Material provided:
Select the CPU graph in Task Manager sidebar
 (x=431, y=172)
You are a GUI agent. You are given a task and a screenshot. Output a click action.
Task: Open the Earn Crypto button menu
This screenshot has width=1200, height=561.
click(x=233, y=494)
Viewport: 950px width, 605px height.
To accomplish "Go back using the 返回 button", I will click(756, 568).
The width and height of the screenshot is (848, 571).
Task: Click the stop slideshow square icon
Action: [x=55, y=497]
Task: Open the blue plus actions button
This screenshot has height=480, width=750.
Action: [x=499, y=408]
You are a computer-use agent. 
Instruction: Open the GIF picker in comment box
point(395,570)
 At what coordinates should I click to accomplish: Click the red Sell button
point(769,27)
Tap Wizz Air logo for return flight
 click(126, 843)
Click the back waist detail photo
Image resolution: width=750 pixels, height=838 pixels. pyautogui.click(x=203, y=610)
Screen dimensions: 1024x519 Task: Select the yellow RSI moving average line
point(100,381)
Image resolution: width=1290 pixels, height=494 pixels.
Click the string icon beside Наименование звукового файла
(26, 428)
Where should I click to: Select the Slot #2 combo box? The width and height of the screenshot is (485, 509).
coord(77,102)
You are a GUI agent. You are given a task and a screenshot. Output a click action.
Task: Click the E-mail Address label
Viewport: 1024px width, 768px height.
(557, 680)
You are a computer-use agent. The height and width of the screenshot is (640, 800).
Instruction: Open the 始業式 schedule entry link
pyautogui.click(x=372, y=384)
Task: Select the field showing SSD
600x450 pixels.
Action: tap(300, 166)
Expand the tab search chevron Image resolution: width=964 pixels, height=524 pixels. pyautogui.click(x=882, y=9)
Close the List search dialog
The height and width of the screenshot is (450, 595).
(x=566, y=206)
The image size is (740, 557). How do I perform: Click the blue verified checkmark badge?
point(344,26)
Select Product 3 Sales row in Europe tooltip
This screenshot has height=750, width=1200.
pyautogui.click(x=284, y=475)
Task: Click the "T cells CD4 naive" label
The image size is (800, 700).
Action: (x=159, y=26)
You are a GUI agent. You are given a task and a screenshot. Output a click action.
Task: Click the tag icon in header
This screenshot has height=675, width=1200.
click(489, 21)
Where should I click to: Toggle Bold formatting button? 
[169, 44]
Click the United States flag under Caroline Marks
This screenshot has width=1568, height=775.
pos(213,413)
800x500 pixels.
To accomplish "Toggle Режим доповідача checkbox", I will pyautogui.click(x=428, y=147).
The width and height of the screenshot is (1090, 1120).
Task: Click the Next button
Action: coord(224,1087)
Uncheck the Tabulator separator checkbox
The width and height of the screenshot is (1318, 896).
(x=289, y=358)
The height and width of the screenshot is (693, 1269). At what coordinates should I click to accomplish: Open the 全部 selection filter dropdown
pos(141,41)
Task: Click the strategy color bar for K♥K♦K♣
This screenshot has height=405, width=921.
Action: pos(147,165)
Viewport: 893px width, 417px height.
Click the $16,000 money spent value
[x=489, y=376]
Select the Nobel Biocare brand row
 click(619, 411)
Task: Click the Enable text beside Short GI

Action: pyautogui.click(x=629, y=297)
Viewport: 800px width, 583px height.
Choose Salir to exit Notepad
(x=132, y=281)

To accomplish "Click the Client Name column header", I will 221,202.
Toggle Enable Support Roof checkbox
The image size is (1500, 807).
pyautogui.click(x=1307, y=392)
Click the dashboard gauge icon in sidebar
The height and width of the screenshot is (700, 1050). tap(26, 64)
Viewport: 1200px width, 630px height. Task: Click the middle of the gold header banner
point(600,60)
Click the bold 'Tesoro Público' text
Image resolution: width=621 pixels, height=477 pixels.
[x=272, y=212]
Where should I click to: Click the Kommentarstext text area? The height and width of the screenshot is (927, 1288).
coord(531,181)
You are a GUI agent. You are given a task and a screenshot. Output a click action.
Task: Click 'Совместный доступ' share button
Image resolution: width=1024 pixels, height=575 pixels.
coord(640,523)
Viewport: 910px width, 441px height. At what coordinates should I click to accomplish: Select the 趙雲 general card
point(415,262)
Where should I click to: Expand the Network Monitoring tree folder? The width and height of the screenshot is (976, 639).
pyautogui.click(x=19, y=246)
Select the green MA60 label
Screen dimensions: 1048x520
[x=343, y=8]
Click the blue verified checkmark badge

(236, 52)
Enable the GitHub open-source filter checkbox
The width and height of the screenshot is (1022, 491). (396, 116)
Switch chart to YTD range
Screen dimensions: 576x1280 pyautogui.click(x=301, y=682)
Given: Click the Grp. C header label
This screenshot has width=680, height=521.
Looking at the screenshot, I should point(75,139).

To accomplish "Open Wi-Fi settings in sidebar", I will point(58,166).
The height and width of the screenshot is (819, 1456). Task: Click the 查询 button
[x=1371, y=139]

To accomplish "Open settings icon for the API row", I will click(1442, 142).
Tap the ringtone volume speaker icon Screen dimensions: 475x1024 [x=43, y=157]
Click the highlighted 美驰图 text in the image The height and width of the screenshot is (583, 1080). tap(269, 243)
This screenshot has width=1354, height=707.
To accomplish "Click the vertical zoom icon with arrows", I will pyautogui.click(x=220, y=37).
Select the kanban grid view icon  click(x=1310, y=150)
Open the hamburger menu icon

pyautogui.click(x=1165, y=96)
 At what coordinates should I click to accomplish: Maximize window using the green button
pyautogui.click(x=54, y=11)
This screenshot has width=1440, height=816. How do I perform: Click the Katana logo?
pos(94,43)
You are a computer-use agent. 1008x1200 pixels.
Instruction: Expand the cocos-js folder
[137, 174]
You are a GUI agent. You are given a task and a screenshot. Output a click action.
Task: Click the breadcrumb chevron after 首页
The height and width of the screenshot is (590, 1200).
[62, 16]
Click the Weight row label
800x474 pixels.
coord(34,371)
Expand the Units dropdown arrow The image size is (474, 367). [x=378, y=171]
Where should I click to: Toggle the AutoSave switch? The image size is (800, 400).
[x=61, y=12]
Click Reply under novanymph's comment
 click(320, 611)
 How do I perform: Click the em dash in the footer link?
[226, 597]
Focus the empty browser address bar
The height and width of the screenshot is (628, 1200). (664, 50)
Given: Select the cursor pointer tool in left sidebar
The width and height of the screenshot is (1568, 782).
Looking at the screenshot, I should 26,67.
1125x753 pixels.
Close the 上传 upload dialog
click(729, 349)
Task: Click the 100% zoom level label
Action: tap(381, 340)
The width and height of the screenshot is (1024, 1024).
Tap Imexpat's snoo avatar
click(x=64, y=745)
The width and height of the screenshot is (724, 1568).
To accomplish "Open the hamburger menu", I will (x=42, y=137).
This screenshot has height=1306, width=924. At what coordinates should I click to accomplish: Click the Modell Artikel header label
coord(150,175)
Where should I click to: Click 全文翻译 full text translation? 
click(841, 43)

What this task involves:
Scan the listing for "settings" and copy out each line that has it.

Output for this exercise:
To accomplish "Open Wi-Fi settings in sidebar", I will point(58,166).
To accomplish "Open settings icon for the API row", I will click(1442, 142).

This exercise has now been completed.